ILIGAN CITY, Philippines—The local government here is mobilizing its employees and other volunteers to make coffins for the rising number of dead due to the destructive flood wrought by Tropical Storm “Sendong” over the weekend.
According to Iligan City information officer Melvin Anggot, the measure came up after a meeting of the crisis management committee Sunday during which the concern about keeping the dead was brought up.
Some 80 coffins were targeted for completion by Tuesday to cope with the demand.
Anggot added that the city government even helped procure and provided formaldehyde for embalming purposes.
As of Monday morning, the city social welfare and development office recorded a total of 279 deaths based on the number of bodies accounted for, and 230 persons still missing.
On Sunday, Mayor Lawrence Cruz called on the local government employees who were not badly hit by the flood to volunteer time for various relief actions.
The city was observing a Muslim holiday Monday.
The service capacities of four funeral parlors in the city have been heavily squeezed due to the high number of fatalities from the flood.
Even the biggest, Capin Funeral Homes, already begged off attending to the continuing stream of dead bodies recovered from various coastal areas in the city and nearby Misamis Oriental towns.
As of Sunday, around 30 more dead bodies were recovered off the coasts. Nineteen of the cadavers were transported from Laguindingan and Initao towns in Misamis Oriental.
Anggot said that of the total number of dead bodies found, 80 have yet to be identified, hence, not yet embalmed.

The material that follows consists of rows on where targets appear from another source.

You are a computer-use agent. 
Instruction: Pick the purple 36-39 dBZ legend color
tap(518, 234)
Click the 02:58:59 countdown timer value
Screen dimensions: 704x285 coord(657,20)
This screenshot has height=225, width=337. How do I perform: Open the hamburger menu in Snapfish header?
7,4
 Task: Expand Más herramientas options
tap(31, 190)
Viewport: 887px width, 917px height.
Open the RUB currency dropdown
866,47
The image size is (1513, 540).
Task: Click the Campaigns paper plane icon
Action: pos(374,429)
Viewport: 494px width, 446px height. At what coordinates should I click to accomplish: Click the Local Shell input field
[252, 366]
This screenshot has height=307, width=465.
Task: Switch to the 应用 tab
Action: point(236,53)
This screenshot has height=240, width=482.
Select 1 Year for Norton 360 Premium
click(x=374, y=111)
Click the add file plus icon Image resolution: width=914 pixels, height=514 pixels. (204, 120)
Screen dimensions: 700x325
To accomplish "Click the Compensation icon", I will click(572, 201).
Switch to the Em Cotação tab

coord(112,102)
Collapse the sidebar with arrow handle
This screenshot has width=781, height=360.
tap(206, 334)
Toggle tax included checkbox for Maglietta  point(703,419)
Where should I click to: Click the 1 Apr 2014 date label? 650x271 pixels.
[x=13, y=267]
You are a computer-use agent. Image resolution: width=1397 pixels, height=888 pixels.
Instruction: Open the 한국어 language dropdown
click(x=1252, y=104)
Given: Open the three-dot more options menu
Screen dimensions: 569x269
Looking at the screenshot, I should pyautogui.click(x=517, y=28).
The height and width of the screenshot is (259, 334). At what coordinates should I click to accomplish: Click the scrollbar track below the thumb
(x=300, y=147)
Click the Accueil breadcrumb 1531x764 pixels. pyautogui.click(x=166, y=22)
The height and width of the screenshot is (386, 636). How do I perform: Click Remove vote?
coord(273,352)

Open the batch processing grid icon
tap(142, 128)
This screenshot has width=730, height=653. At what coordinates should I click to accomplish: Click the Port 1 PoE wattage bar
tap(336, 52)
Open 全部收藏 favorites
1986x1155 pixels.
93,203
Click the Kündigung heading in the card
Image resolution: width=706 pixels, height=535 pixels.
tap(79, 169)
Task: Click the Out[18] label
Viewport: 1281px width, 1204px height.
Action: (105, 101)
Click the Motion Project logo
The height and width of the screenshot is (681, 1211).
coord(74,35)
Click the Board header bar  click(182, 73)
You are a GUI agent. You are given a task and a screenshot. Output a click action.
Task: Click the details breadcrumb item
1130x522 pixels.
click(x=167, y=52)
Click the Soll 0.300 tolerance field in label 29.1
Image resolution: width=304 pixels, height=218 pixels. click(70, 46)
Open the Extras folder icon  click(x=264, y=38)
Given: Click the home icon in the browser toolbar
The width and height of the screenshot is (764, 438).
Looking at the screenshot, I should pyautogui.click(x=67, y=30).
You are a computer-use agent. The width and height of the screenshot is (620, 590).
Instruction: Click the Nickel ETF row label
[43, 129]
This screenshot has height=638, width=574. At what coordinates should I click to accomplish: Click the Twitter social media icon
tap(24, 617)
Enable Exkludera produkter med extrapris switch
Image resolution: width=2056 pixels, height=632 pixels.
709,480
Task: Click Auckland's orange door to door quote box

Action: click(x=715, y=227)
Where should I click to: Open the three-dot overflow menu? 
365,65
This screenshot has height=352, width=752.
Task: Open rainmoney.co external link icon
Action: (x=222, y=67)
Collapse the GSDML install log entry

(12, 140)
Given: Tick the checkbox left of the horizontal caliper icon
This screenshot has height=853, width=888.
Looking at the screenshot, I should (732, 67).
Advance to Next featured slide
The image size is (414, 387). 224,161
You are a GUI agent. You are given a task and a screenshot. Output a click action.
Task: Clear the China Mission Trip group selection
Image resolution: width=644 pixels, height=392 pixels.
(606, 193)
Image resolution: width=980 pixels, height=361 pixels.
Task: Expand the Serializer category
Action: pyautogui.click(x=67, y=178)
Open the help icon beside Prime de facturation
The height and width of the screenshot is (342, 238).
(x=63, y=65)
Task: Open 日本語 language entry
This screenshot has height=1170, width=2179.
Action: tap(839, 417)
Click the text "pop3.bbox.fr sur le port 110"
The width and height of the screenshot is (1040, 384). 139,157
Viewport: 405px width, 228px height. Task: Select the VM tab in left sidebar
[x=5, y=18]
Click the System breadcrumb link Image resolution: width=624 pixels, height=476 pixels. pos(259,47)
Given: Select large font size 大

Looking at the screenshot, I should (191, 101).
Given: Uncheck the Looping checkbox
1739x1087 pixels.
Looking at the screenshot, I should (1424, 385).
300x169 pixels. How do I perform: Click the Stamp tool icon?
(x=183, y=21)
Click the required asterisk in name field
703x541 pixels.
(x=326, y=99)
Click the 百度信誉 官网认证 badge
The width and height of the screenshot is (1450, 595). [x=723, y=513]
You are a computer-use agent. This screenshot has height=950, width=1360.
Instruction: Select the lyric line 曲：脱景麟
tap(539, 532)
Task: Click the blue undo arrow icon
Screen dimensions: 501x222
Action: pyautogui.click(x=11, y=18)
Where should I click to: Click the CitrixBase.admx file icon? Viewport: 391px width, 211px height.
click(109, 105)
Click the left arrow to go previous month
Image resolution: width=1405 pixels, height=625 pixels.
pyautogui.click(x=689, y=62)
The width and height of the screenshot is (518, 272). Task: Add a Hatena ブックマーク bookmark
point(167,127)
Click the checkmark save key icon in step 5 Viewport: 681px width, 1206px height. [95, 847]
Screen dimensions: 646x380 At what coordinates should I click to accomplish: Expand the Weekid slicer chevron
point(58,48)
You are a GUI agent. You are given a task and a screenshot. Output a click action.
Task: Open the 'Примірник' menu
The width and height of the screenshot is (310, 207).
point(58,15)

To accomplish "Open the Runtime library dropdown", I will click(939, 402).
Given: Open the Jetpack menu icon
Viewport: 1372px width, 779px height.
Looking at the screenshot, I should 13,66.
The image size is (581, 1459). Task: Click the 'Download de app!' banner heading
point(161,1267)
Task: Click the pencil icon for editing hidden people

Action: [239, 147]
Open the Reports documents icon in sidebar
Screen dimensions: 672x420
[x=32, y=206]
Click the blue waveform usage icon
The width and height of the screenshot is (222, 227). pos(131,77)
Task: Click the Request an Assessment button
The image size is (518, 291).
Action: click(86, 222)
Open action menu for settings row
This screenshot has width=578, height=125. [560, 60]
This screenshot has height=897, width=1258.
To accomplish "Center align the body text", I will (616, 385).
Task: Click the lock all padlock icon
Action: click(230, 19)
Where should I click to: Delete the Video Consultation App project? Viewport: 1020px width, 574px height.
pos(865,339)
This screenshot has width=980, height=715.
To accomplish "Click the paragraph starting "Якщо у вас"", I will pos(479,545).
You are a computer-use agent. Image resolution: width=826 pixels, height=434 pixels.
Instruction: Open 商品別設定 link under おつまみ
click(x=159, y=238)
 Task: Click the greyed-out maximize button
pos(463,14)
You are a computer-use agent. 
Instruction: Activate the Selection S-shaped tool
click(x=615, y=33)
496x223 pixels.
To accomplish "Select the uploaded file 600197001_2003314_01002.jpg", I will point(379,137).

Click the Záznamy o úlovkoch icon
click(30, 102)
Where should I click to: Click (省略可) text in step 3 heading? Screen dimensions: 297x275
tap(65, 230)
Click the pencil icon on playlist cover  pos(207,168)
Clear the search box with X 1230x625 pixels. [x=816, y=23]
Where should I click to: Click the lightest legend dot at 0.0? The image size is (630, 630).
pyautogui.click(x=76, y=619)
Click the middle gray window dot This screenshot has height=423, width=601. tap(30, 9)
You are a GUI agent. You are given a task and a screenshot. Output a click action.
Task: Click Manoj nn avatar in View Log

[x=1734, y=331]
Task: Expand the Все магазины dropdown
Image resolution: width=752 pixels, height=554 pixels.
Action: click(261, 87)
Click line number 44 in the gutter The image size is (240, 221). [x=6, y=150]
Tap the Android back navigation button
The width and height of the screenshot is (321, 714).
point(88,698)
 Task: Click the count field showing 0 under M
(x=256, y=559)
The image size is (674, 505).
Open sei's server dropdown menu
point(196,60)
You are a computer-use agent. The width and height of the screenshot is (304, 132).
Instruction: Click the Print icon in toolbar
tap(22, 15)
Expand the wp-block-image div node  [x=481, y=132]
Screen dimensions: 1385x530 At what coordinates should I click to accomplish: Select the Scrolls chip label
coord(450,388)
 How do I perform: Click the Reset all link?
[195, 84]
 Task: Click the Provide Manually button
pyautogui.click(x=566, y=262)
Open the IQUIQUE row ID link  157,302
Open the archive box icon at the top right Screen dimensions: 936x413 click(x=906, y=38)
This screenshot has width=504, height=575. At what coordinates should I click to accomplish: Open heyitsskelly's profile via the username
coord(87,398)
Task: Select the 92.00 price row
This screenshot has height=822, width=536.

Already, local health officials have recommended mass burial of the bodies, which are already in advanced state of decomposition.
City health officer Levi Villarin told local radio RMN-dxIC that their personnel, along with experts from the Philippine National Police, were assessing the individual state of each of the cadavers in order to recommend which among these need immediate burial.
Villarin also said each cadaver will be duly profiled and documented.